Tenants offered no evidence showing bad faith on the part of Knapp; tenants were satisfied to have this proceeding determined upon the evidence offered by the landlord. This evidence sufficed to establish the good faith required by the statute. Unless the tenant meets the landlord’s prima facie showing of good faith, the landlord must prevail. (150 Central Park South v. Ritz Carlton Service, 276 App. Div. 214; Ukrainian Nat. Home v. Ross, 136 N. Y. S. 2d 502; H. W. Perlman Corp. v. All-American Sportswear Co., 75 N. Y. S. 2d 2; Travelers Ins. Co. v. Alan H. Bonito & Co., 87 N. Y. S. 2d 234; Priedlander and Curreri on New York State Kent Control [1950], p. 127.)

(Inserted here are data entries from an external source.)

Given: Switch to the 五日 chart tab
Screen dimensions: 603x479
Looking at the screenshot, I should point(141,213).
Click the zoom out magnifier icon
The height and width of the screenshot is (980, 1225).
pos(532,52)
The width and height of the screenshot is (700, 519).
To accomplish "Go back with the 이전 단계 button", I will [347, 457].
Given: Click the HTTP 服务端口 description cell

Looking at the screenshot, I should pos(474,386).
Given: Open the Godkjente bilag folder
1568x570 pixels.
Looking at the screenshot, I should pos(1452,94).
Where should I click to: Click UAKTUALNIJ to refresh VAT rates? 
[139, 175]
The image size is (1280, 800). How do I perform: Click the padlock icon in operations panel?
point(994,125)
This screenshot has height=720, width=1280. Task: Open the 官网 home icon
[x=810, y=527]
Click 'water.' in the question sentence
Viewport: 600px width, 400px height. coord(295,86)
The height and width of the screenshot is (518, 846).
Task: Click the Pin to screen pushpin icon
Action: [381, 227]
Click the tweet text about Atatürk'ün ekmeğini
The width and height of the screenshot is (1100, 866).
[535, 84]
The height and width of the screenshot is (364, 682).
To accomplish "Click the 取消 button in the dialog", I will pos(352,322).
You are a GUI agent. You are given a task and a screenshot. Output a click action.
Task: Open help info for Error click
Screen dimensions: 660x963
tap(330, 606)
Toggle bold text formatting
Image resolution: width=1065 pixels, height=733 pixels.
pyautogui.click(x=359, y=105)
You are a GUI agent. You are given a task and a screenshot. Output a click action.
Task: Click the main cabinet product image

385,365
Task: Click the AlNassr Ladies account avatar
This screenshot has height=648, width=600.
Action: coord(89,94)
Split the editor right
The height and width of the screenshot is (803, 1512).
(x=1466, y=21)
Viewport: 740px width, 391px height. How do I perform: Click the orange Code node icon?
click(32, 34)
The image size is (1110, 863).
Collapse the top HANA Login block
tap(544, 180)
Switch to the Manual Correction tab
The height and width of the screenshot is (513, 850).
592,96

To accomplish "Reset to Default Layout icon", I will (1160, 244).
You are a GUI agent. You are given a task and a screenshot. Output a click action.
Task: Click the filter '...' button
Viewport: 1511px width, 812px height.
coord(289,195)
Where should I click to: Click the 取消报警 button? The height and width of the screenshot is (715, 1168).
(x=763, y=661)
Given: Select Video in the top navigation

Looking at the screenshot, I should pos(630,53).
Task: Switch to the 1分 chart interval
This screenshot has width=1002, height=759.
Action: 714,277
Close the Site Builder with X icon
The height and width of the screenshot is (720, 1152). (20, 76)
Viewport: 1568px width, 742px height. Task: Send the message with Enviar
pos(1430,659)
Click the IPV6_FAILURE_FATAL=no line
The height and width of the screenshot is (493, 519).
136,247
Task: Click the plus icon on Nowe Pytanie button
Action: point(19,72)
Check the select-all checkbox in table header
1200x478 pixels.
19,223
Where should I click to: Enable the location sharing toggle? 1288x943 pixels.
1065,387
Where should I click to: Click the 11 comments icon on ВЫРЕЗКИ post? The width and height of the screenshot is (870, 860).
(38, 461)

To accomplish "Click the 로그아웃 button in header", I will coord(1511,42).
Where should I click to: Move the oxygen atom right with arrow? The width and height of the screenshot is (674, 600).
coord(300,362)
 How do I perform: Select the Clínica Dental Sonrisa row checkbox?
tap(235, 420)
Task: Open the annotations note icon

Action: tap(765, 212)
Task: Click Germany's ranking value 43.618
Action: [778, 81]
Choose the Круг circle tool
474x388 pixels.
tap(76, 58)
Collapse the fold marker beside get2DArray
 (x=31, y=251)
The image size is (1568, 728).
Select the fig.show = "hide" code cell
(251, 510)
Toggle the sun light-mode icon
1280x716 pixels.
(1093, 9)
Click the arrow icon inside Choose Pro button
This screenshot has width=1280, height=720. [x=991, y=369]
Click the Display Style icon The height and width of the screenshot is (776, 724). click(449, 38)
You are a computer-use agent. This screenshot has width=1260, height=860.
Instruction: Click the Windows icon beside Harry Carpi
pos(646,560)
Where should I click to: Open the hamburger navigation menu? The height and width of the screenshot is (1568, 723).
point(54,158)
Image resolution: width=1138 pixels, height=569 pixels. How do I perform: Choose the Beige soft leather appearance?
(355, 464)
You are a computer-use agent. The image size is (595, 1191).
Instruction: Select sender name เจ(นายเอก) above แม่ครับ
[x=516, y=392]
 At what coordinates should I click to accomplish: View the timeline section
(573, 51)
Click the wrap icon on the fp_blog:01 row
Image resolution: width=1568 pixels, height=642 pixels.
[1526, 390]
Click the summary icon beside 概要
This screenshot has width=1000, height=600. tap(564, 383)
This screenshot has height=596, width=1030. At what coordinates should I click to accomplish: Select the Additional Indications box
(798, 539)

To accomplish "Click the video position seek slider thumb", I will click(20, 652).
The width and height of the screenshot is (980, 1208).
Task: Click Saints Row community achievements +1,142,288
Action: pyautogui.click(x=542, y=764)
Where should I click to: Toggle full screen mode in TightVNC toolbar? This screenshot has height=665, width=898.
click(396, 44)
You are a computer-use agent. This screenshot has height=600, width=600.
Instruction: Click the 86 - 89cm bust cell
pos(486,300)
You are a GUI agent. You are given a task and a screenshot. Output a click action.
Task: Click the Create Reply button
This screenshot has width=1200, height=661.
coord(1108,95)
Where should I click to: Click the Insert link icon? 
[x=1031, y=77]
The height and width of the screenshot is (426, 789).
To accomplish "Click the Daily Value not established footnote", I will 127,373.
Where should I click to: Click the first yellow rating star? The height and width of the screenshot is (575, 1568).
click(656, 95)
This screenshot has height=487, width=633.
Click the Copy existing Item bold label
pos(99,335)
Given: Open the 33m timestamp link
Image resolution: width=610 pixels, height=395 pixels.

The tenants also urge that the landlord is not the party to maintain this proceeding and that thereby its petition is jurisdictionally defective. It is well settled that a landlord may maintain summary proceedings to remove a holdover tenant though he has executed a new lease to commence at the expiration of the term of the holdover tenant. (Eells v. Morse, 208 N. Y. 103; 3 New York Law Landlord & Tenant, § 1111, p. 285 and cases there cited.) This right to institute summary proceedings is in no way affected or curtailed by the unnumbered penultimate provision in the statute following subdivision (m) of section 8, which permits anyone upon whom the rights of an owner are conferred by the control statute to institute and maintain a summary proceeding.

The other arguments raised by the tenants go to the issue of good faith. The court cannot hold as a matter of law that the circumstances referred to by them constitute bad faith. Upon the state of this record a finding of bad faith would be contrary to the evidence.

*208The motion to dismiss the proceeding is denied. Final order granted for the landlord.

Issuance of warrant stayed to and including December 31, 1957.

. Mr. Justice Jackson has uttered biting comment on this proclivity: “I should concur in this result more readily if the Court could reach it by analysis of the statute instead of by psychoanalysis of Congress. When we decided from legislative history, including statements of witnesses at hearings, what Congress probably had in mind, we must put ourselves in the place of a majority of Congressmen and act according to the impression we think this history should have made on them. Never having been a Congressman, I am handicapped in that weird endeavor. That process seems to me not interpretation of a statute but creation of a statute. * * * It pulls federal law, not only out of the dark where it has been hidden, but into a fog in which little can be seen if found. Legislative history here as usual is more vague than the statute we are called upon to interpret.” (United States v. Public Utilities Comm., 345 U. S. 295, 319-320.)

. Appellant’s brief to the Court of Appeals also urged that paragraph (2) did not embrace leases made after its enactment. (N. R. M. Garage Corp. v. Morris Feig Garage Corp.)

. Suppose statutory tenant occupies part of floor at an emergency rental of $10,000 per year and landlord elects without notice to statutory tenant to enter into a five-year lease under subdivision (kk) -with tenant occupying twice as much space in the building as the statutory tenant; could not the statutory tenant complain that his eviction violates the spirit and letter of paragraph (2) of subdivision (gg) because landlord to get possession of tenant’s space under paragraph (2) of subdivision (gg) must first offer to the tenant a lease and the tenant must refuse or neglect to accept such offer, while under subdivision (kk) no such offer need be made and the tenant can be evicted without any opportunity to execute a new lease.

. “ The history of the past several years of emergency rent and eviction controls is replete with instances of large business enterprises leaving New York City because of a failure to enlarge existing rental space needed for expansion or by businesses requiring large areas of connected space to accommodate their needs in order to establish a main office or headquarters in New York. These failures represent substantial losses in employment and taxes to both the City and the State.” (N. Y. Legis. Doc., 1953, No. 43, p. 22.)